Since docker now uses containerd which also stores images in /var/lib/containerd which is also bulk userdata, it seems that /var/lib/containerd should be moved to /mnt/dietpi_userdata/containerd_data, and /etc/containerd/config.toml adjusted with root=/mnt/dietpi_userdata/containerd-data.
I guess that dietpi_software needs to be hacked appropriately too.
[time passes ...]
moving /var/lib/containerd and updating config.toml worked
Looking at dietpi-software it already does config injection on config.toml for a different reason, so no reason why it should not do the relocation at installation like it does the /var/lib/docker relocation.
Currently not sure what happens when I relocate dietpi_userdata and I have already moved /var/lib/containerd to userdata.
dietpi-drive_manager does a dietpi-services stop which stops docker, but not containerd, so needs to know the dependency if moving containerd to userdata.

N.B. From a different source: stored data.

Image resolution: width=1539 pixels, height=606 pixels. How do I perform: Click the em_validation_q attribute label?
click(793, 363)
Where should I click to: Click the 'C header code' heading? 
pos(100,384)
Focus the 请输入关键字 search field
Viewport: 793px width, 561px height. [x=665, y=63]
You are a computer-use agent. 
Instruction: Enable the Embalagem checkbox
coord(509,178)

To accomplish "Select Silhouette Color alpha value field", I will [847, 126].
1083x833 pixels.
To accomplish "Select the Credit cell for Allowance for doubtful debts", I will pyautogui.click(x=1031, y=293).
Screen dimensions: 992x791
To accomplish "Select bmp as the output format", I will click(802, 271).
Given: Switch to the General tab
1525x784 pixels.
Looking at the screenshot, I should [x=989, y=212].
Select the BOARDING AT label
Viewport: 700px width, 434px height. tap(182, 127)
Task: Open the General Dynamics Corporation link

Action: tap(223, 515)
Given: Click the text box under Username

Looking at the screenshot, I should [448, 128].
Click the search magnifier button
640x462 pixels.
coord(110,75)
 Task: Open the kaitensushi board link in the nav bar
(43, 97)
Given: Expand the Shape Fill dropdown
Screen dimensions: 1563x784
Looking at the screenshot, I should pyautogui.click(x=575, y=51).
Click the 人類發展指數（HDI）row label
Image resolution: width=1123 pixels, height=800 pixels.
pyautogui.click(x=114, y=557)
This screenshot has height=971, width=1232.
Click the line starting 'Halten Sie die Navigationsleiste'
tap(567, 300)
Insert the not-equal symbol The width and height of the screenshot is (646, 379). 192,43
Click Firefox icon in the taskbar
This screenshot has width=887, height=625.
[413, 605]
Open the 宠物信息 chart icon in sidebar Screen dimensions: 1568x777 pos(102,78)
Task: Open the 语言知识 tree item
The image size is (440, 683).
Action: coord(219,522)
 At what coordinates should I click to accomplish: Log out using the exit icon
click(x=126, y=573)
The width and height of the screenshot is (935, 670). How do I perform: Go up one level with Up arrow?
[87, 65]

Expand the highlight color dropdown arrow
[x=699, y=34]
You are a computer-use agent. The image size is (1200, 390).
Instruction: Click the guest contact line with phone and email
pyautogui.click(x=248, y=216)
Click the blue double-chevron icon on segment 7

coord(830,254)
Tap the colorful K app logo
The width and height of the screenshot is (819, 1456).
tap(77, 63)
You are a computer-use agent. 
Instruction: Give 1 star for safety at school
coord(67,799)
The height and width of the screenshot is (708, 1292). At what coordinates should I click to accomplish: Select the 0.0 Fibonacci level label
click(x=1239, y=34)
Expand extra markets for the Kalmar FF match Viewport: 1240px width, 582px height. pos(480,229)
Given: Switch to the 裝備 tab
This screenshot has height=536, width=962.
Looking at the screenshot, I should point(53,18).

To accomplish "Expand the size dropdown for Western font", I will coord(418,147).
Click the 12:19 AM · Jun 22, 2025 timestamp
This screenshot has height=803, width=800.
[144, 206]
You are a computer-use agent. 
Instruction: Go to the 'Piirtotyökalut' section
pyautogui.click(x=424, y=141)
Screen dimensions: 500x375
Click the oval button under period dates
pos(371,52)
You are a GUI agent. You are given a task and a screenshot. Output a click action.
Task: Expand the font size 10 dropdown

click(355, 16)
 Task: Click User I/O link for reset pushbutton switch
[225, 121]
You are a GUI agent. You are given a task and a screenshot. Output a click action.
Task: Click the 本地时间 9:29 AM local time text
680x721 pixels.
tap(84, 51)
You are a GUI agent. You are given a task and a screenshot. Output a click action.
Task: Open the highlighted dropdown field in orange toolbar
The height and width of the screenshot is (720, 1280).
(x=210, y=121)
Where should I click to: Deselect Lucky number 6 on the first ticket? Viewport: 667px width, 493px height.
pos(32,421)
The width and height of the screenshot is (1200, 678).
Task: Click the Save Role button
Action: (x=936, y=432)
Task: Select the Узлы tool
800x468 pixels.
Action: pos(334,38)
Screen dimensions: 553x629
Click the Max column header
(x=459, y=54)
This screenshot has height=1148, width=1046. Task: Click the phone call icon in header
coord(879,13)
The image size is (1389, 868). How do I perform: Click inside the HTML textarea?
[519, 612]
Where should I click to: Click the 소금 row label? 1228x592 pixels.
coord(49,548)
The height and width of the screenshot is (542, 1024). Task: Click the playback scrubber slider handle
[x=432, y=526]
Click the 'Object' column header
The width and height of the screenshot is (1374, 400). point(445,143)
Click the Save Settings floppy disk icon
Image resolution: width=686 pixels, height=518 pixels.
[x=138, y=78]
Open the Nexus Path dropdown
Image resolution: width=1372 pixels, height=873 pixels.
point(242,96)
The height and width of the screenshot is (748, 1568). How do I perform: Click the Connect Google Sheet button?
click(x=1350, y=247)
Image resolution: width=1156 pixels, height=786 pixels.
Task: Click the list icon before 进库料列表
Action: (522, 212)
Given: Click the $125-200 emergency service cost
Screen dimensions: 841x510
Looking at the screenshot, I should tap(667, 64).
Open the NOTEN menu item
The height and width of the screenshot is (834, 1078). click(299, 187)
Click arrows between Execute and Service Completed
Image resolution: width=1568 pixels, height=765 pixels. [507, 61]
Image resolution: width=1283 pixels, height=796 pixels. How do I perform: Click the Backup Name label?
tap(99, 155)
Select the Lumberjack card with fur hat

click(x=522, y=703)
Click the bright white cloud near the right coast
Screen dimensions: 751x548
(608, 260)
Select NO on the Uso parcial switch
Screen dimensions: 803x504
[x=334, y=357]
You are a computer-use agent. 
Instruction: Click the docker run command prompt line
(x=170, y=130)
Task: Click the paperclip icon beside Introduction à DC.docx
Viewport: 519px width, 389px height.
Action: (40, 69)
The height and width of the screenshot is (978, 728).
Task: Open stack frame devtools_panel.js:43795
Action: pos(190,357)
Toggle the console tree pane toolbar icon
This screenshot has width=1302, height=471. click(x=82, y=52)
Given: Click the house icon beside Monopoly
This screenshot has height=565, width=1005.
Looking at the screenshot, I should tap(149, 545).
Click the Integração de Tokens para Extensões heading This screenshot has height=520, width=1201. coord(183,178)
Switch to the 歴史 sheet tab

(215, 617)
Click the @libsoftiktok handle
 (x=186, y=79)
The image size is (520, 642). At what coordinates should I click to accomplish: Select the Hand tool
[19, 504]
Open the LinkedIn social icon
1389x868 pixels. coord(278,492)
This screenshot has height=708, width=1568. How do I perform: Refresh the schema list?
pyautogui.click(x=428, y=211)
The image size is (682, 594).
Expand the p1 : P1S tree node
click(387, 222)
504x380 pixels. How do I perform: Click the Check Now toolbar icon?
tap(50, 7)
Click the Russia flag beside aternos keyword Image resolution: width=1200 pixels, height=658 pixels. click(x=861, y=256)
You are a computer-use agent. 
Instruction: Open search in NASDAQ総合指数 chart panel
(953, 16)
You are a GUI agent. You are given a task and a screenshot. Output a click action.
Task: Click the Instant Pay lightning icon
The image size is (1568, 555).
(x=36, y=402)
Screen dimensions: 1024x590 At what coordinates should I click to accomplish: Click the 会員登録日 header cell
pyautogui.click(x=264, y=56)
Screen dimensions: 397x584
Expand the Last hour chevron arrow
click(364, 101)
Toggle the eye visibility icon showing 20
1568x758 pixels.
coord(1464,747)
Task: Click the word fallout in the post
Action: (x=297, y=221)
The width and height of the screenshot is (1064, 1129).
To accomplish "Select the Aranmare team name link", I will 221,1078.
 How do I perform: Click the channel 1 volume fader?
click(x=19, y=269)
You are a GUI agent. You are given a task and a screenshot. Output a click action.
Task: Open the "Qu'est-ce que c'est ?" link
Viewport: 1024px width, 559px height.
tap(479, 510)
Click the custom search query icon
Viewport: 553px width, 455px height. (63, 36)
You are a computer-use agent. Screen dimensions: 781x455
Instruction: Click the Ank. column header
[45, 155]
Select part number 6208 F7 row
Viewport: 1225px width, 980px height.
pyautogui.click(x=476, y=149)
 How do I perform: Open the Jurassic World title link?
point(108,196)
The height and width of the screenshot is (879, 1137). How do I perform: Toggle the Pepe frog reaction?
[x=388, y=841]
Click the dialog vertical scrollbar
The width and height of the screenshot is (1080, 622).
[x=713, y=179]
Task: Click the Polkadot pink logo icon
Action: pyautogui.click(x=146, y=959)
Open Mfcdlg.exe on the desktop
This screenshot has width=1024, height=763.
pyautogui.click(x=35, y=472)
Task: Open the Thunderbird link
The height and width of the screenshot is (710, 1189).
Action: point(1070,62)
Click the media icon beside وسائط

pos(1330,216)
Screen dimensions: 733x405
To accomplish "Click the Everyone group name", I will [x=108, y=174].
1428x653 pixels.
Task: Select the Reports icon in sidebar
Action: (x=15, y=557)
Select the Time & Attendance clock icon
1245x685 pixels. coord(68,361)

I'll need to manually stop dietpi-servers and then systemctl stop containerd. Would have been simpler if waited to relocated containerd until after I had relocated userdata.
Also seems like dietpi-software doesn't handle relocated userdata, as lots of hardcoded /mnt/dietpi-userdata paths.
... Or it does by symlinking the default location to the new location :-)
Checking sizes shows containerd has the bulk of the userdata for me, which I want out of root, but then I use bind mounts for the majority of my docker volumes for my data to allow easier backups.
root@DietPi:/# du -hs /mnt/dietpi_userdata/*-data
505M /mnt/dietpi_userdata/containerd-data
236K /mnt/dietpi_userdata/docker-data
Maybe dietpi-services needs to know the docker is dependent on containerd and they should be stop/started in sync. Could probably do something in systemd, but maybe too complicated, and just have dietpi-services know and handle the dependency would be better.
Docker now uses /var/lib/containerd by default for images? That would be new to me. While it uses containerd since a long time, it still used /var/lib/docker (or in our case /mnt/dietpi_userdata/docker-data) for images pulled with docker pull or docker run, if not manually configured otherwise. However, while /var/lib/containerd may contain the images (which can be re-downloaded any time), the Docker data still contains the volumes created with docker volume create foo. Having images and the default volume path separated would even better match our typical /mnt/dietpi_userdata usage.
/mnt/dietpi_userdata is primarily meant to contain userdata and configs one might want to backup separately, move to a different/new system, cannot restore easily etc, which does not apply to Docker images. What benefit do you expect from having container images in /mnt/dietpi_userdata resp. outside of the rootfs?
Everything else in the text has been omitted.